Filter the entries for lines with the word "agent".

# # #

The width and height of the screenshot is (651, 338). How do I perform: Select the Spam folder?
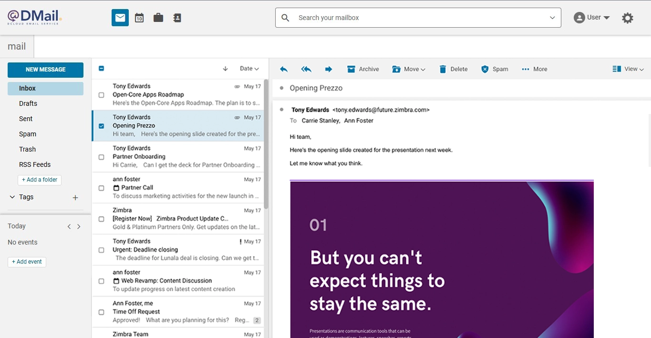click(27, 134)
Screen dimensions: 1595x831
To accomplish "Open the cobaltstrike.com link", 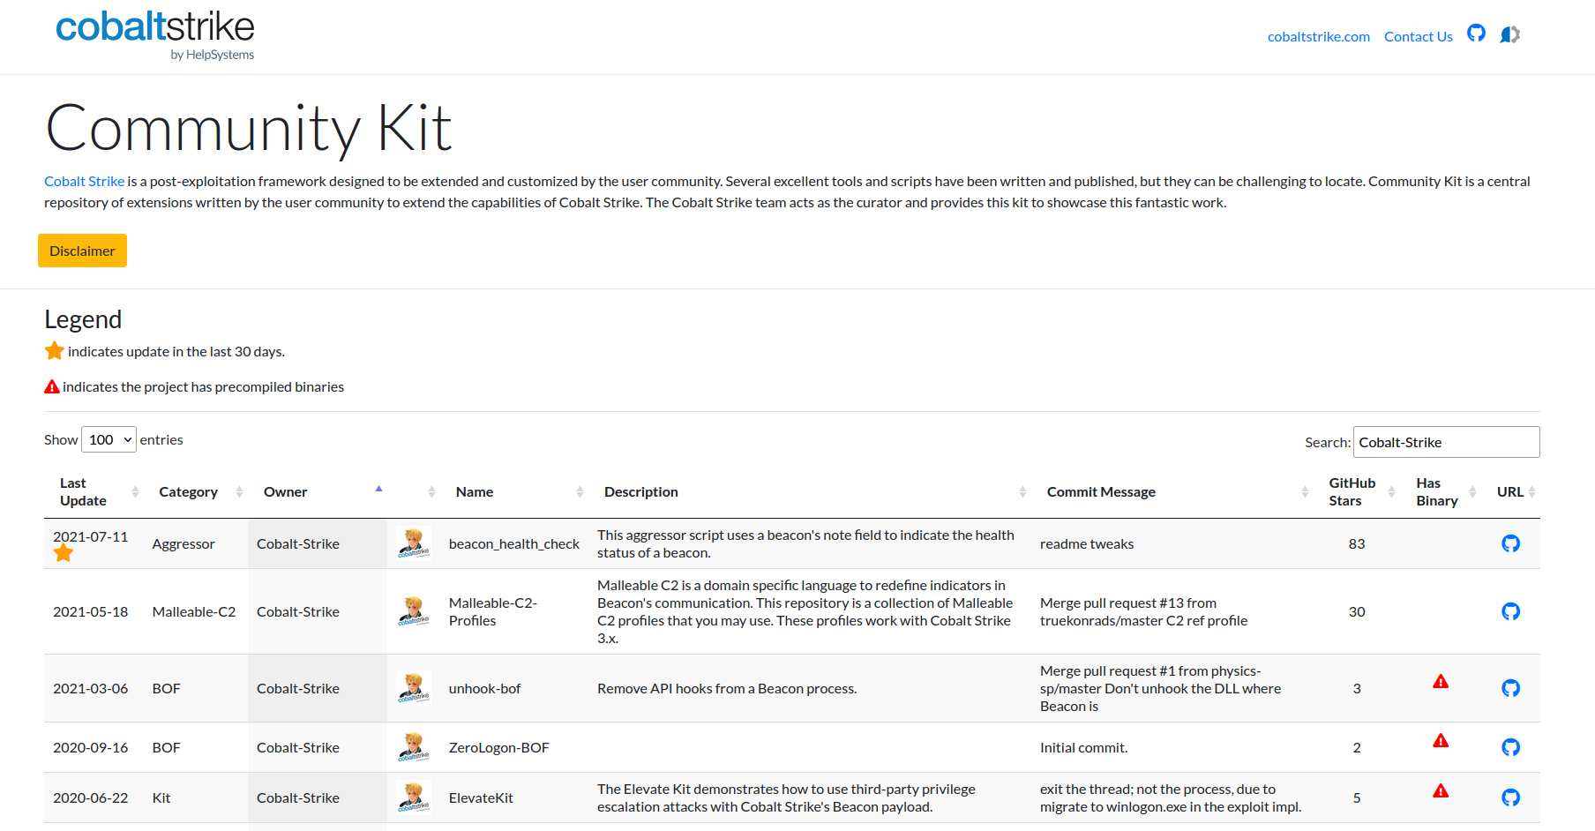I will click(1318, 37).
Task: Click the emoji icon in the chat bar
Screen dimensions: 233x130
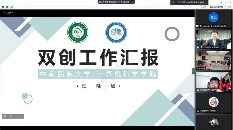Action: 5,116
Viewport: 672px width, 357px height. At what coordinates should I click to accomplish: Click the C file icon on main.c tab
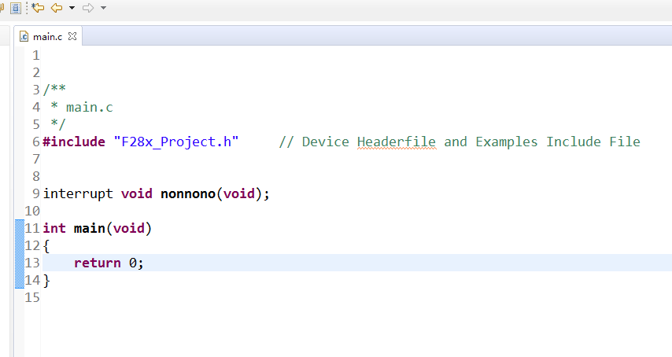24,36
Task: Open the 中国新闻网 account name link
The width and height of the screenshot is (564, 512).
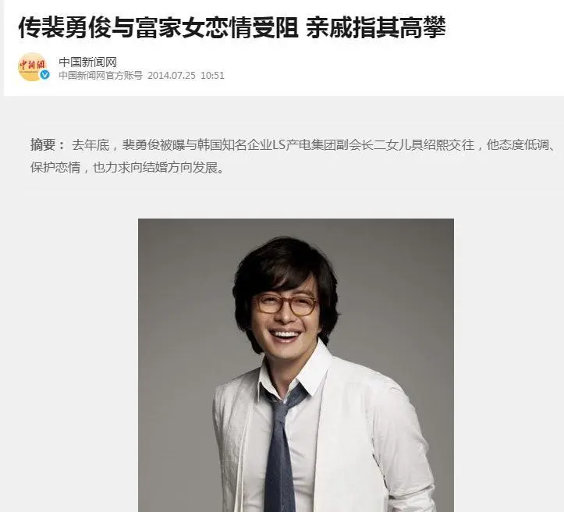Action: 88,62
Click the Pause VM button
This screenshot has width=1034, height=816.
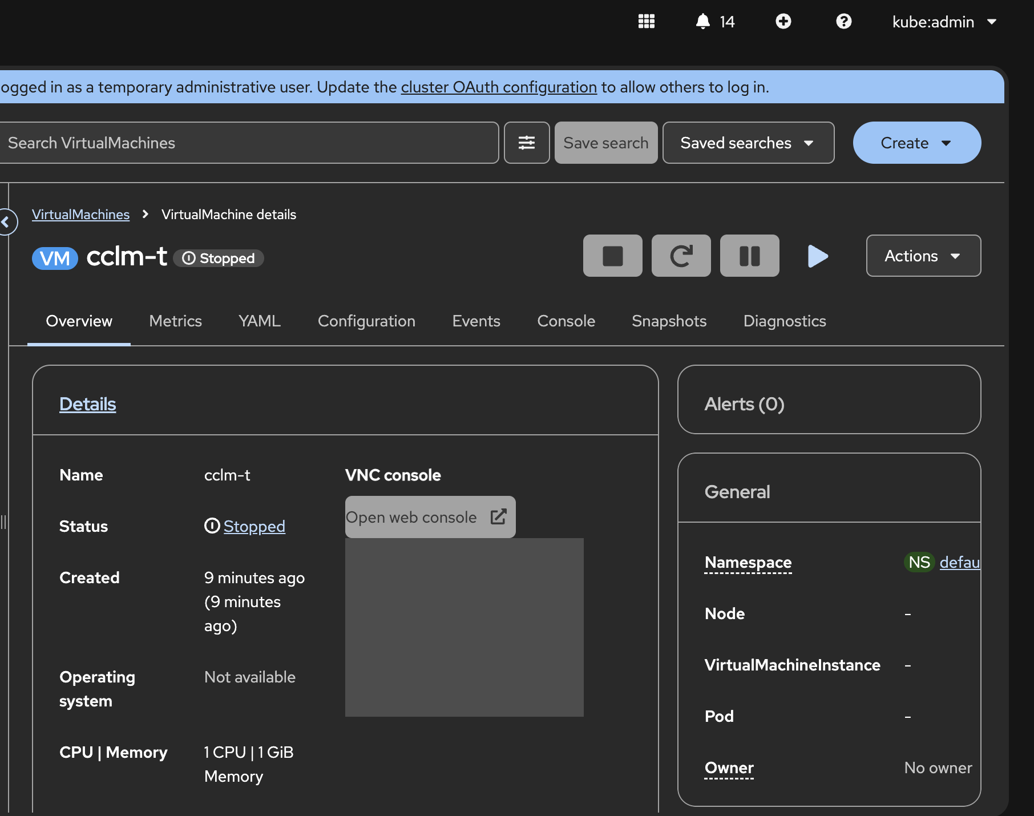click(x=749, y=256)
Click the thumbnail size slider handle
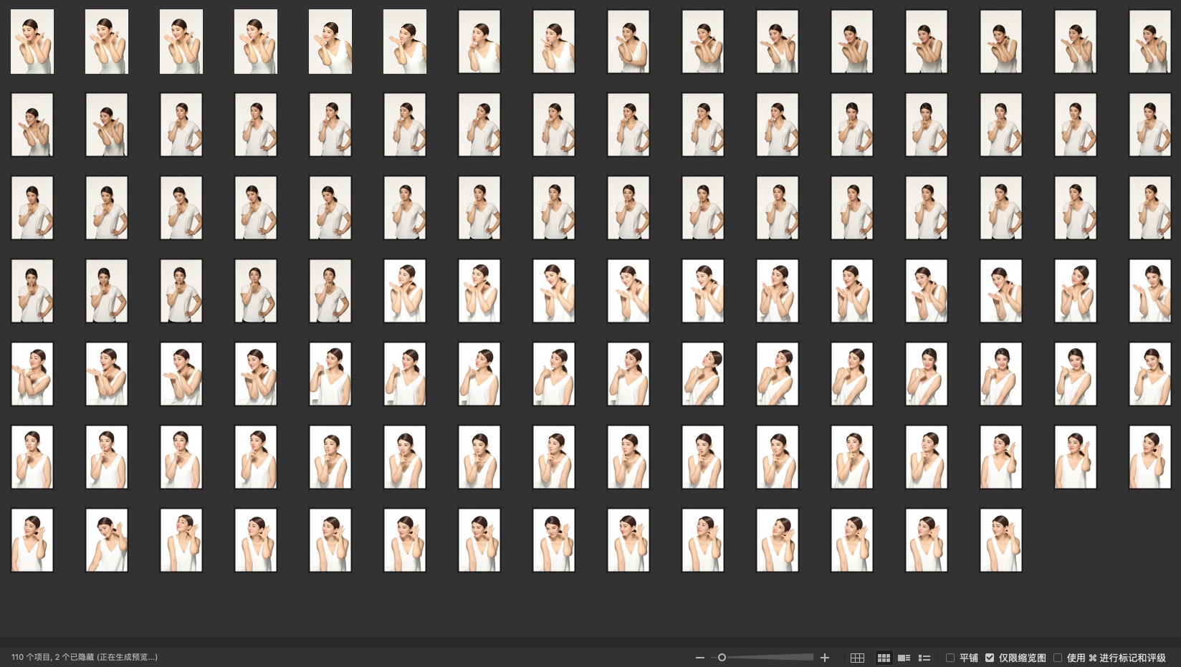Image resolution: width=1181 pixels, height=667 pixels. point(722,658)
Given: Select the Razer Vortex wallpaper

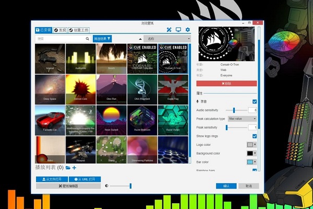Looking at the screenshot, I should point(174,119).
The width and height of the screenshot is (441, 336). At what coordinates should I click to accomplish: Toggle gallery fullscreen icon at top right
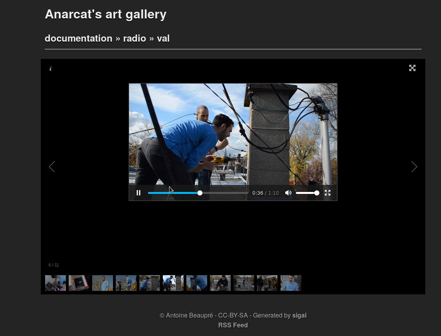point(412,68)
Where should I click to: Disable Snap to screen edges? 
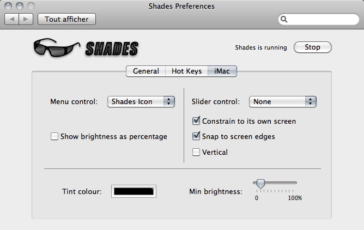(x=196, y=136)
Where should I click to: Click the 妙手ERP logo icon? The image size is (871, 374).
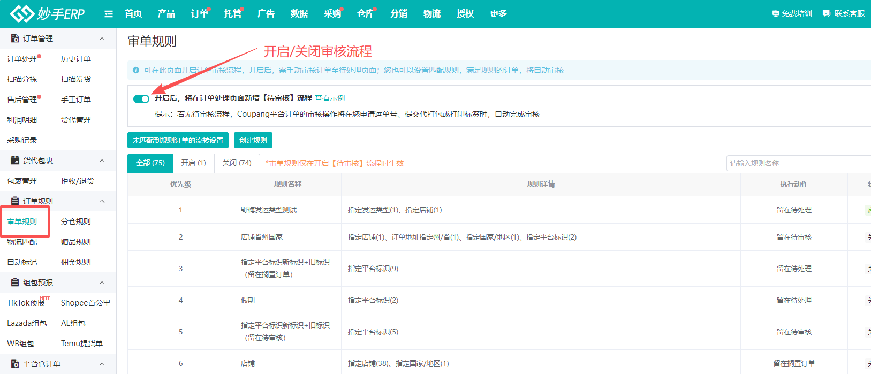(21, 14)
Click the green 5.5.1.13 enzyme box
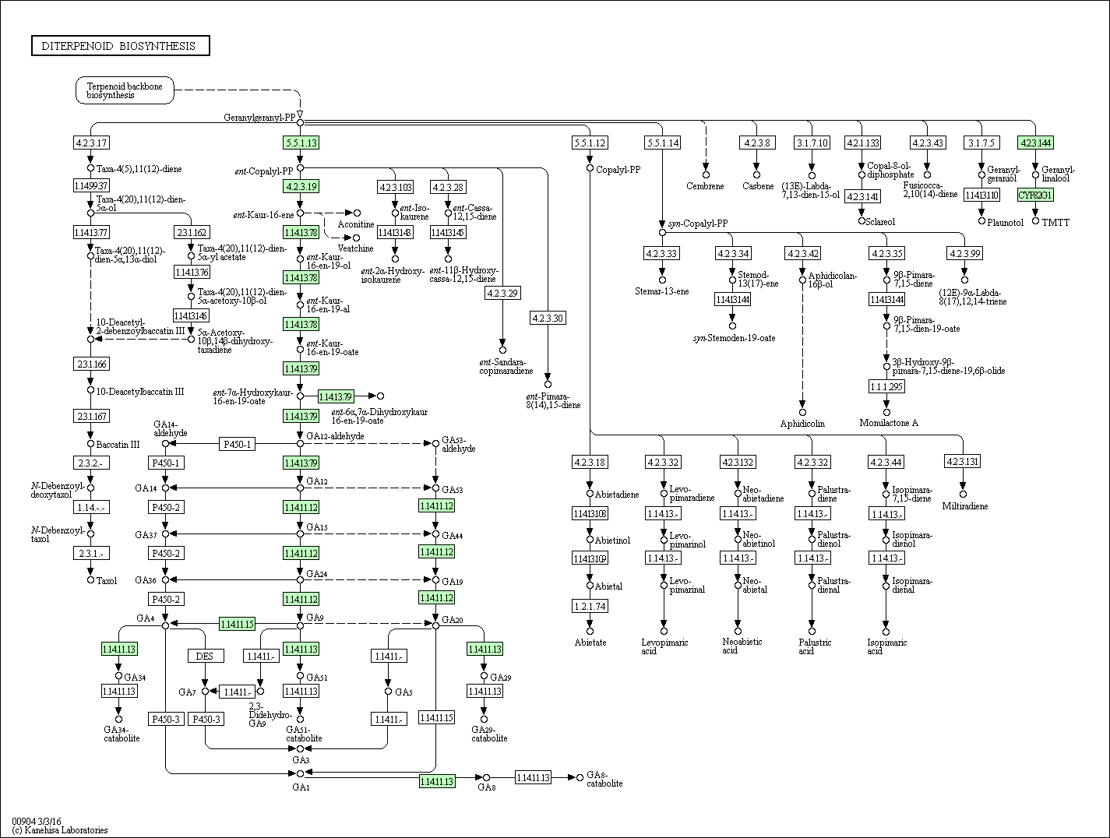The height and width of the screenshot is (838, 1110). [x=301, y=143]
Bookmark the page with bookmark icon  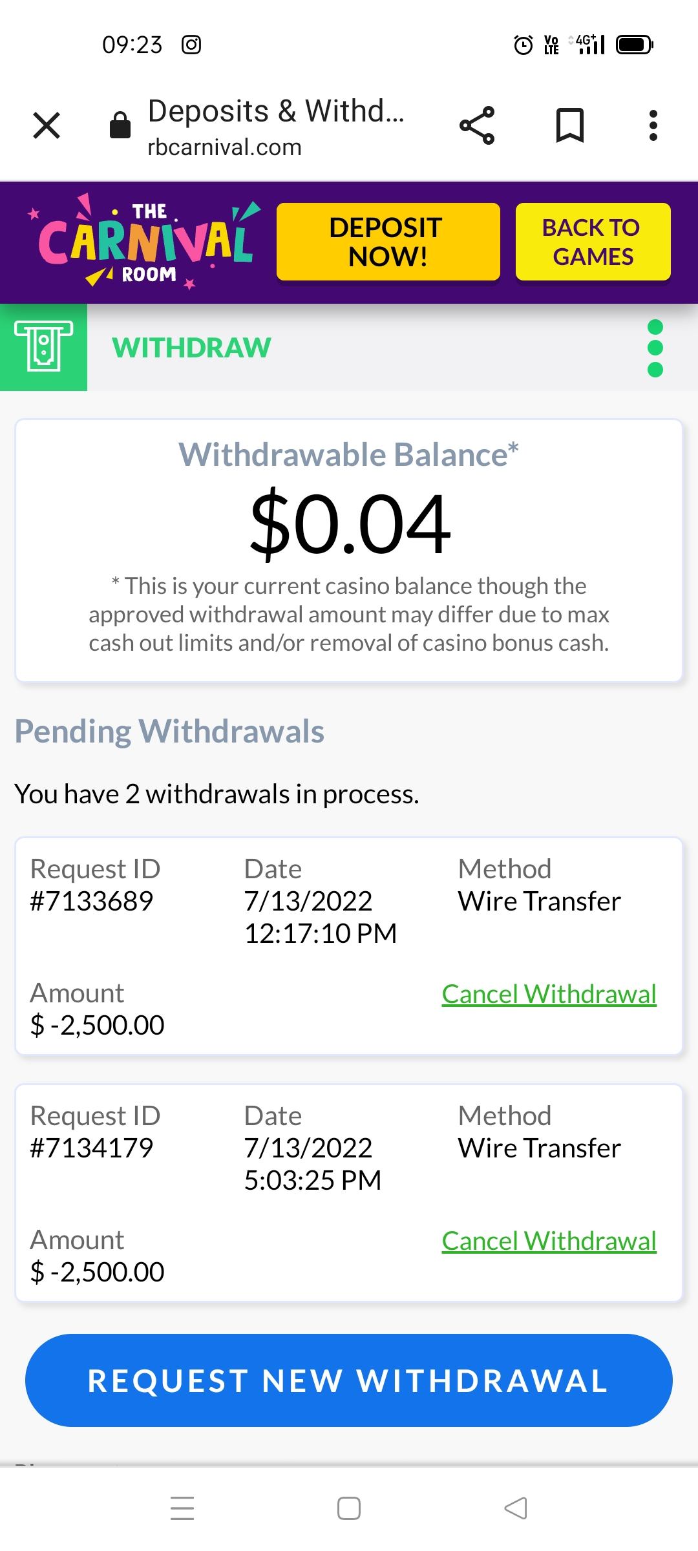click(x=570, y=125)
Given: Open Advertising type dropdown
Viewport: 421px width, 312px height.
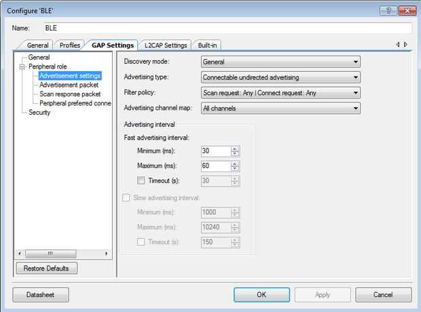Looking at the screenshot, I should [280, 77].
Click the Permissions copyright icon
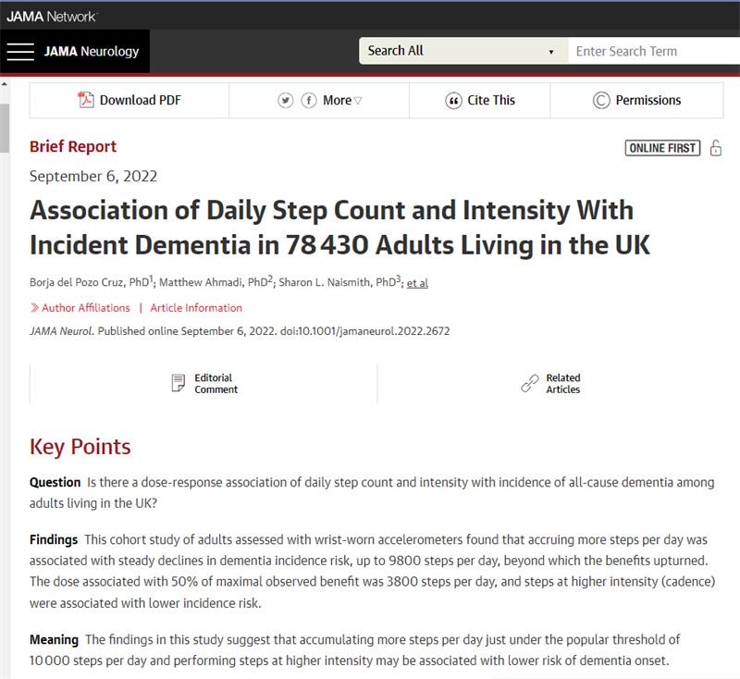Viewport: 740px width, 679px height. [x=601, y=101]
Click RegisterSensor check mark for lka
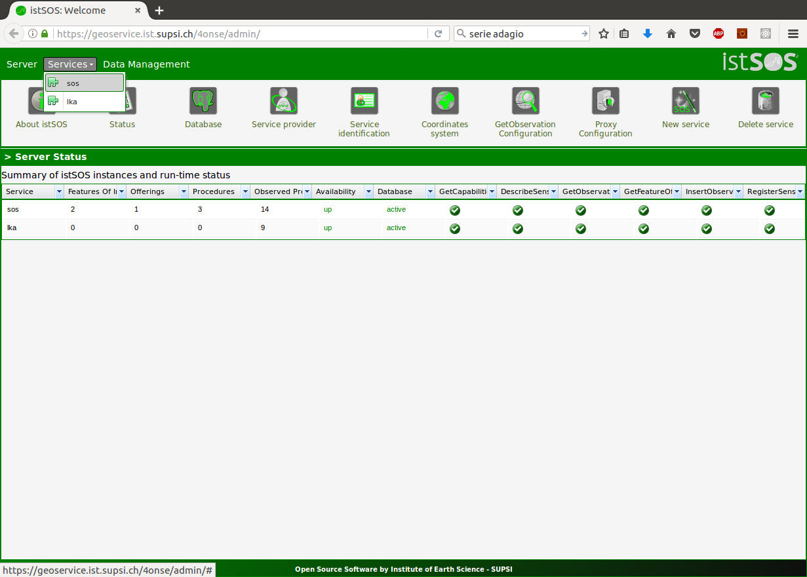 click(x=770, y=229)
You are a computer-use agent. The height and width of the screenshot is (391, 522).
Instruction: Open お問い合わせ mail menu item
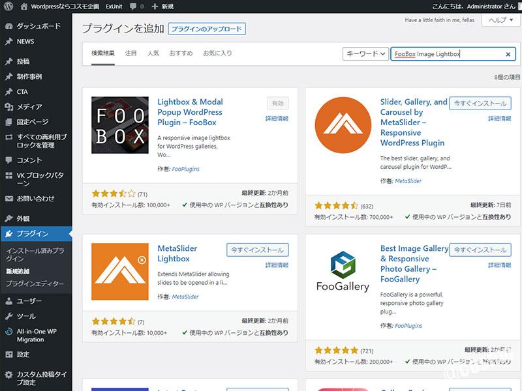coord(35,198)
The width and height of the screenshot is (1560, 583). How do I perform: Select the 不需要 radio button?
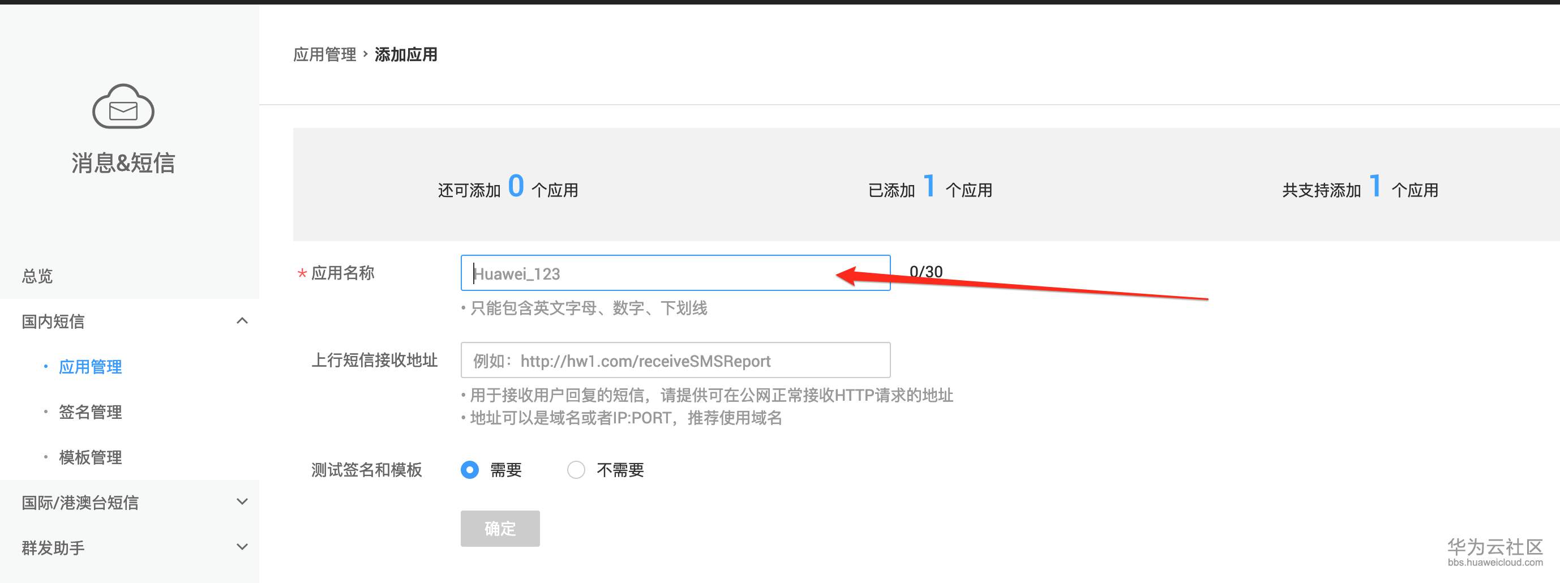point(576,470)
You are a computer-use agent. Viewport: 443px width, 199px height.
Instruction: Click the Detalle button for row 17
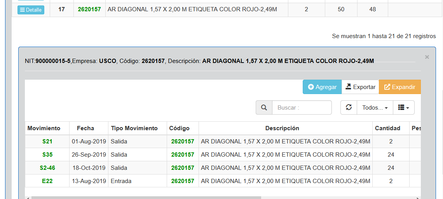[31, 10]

# # #

[Expected output]:
You are a computer-use agent. The height and width of the screenshot is (391, 522).
You are a computer-use agent. Viewport: 443px width, 199px height.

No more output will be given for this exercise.